Step 3: Work Backward Through the Tree, Deciding at Each Step! This is the fun part! We go back one step at a time, calculating the option's value. Since it's an American option, at each step, we also check if it's better to use the option right away (exercise) or keep holding it (continue). We pick the bigger value!

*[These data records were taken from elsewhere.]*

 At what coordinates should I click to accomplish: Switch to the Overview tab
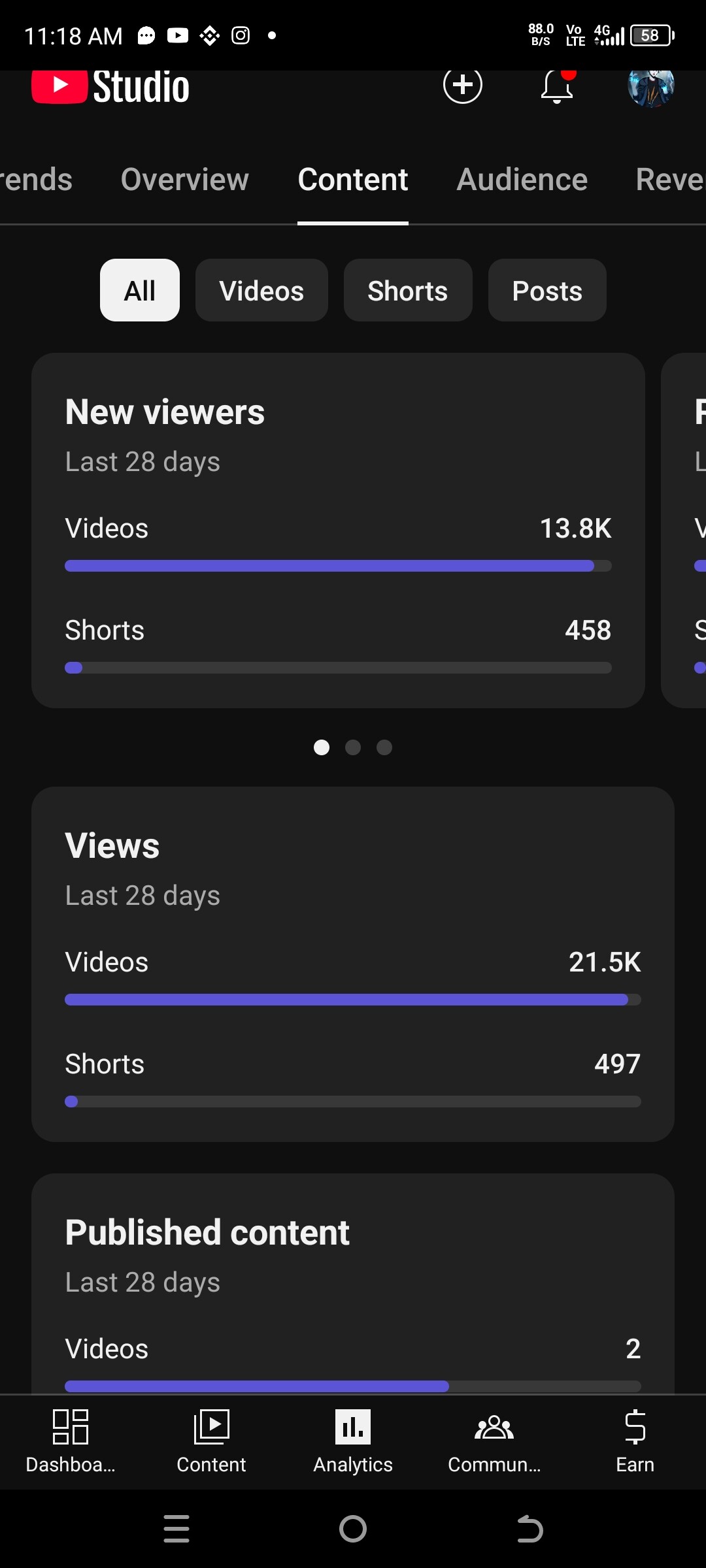[185, 180]
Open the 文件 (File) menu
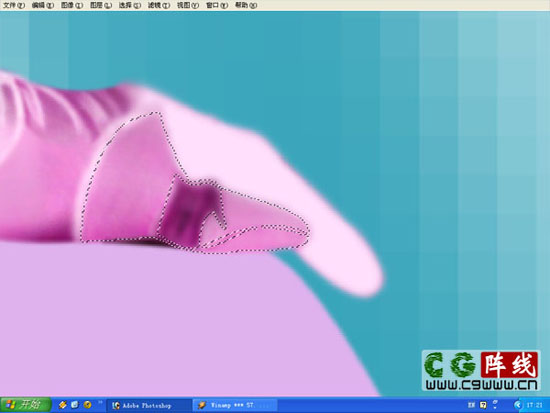550x413 pixels. [x=14, y=5]
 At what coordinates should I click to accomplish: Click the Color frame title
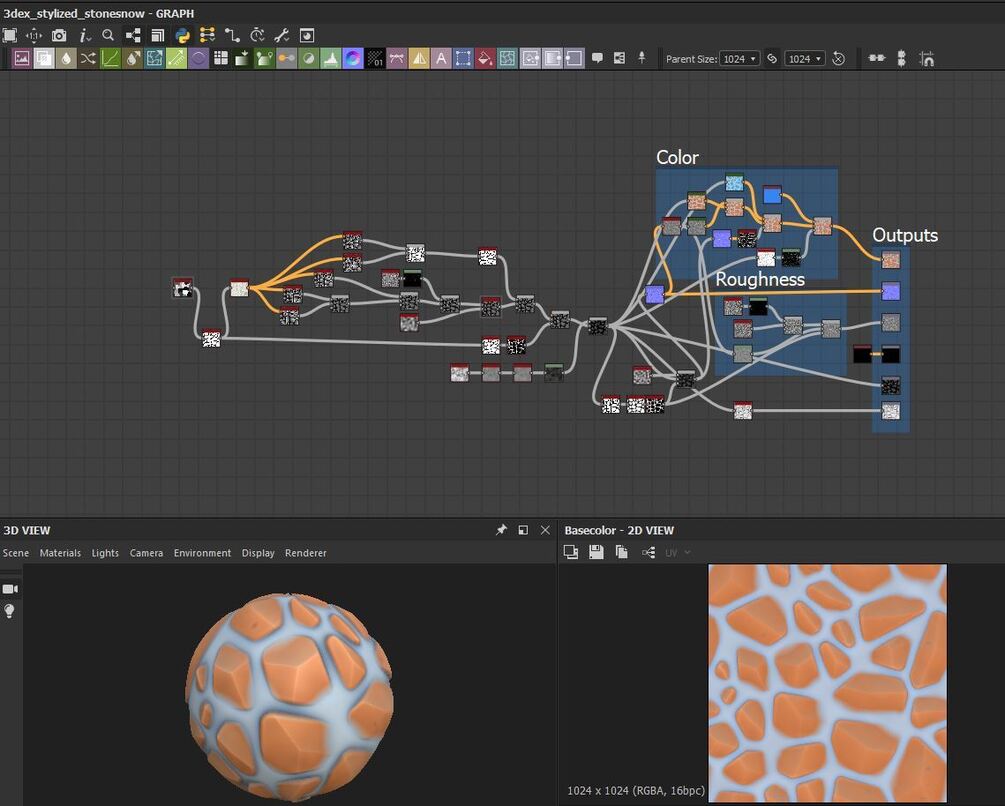coord(677,157)
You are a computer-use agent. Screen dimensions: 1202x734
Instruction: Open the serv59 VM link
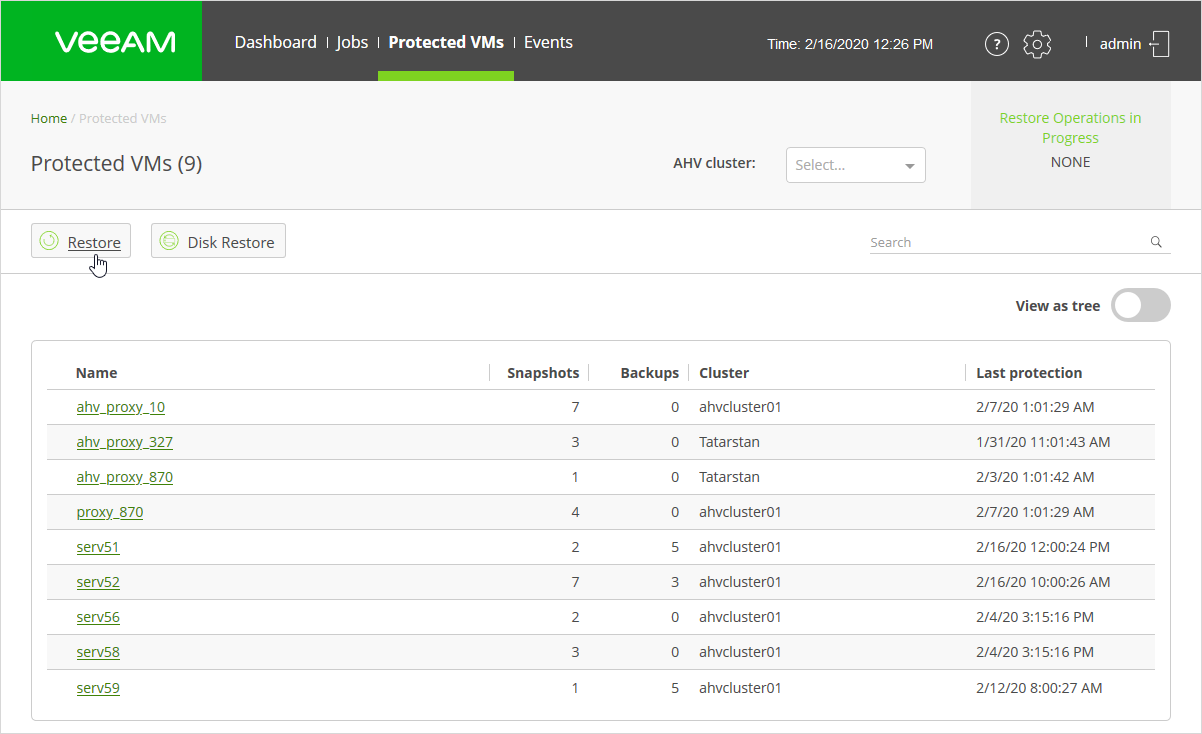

  • At 2 steps (0.50 years) before the end:

    • Node (uu) [Stock $67.48]:
      • If we wait: (0.4898 * P_uuu + 0.5102 * P_uud) * 0.9875 = (0.4898 * $0 + 0.5102 * $0) * 0.9875 = $0.00
      • If we exercise: max(0, $49 - $67.48) = $0.00
      • So, P_uu = max($0.00, $0.00) = $0.00
    • Node (ud) [Stock $50.50]:
      • If we wait: (0.4898 * P_uud + 0.5102 * P_udd) * 0.9875 = (0.4898 * $0 + 0.5102 * $5.10) * 0.9875 = $2.57
      • If we exercise: max(0, $49 - $50.50) = $0.00
      • So, P_ud = max($2.57, $0.00) = $2.57
    • Node (dd) [Stock $37.79]:
      • If we wait: (0.4898 * P_udd + 0.5102 * P_ddd) * 0.9875 = (0.4898 * $5.10 + 0.5102 * $16.14) * 0.9875 = $10.60
      • If we exercise: max(0, $49 - $37.79) = $11.21
      • So, P_dd = max($10.60, $11.21) = $11.21 (It's better to exercise here!)
  • At 1 step (0.25 years) before the end:

    • Node (u) [Stock $58.09]:
      • If we wait: (0.4898 * P_uu + 0.5102 * P_ud) * 0.9875 = (0.4898 * $0 + 0.5102 * $2.57) * 0.9875 = $1.29
      • If we exercise: max(0, $49 - $58.09) = $0.00
      • So, P_u = max($1.29, $0.00) = $1.29
    • Node (d) [Stock $43.47]:
      • If we wait: (0.4898 * P_ud + 0.5102 * P_dd) * 0.9875 = (0.4898 * $2.57 + 0.5102 * $11.21) * 0.9875 = $6.89
      • If we exercise: max(0, $49 - $43.47) = $5.53
      • So, P_d = max($6.89, $5.53) = $6.89
  • At the very beginning (Time 0):

    • Node (S0) [Stock $50.00]:
      • If we wait: (0.4898 * P_u + 0.5102 * P_d) * 0.9875 = (0.4898 * $1.29 + 0.5102 * $6.89) * 0.9875 = $4.10
      • If we exercise: max(0, $49 - $50.00) = $0.00
      • So, P0 = max($4.10, $0.00) = $4.10

The option price today is about $4.10! We worked it out by thinking about all the possibilities and making the best decision at each step!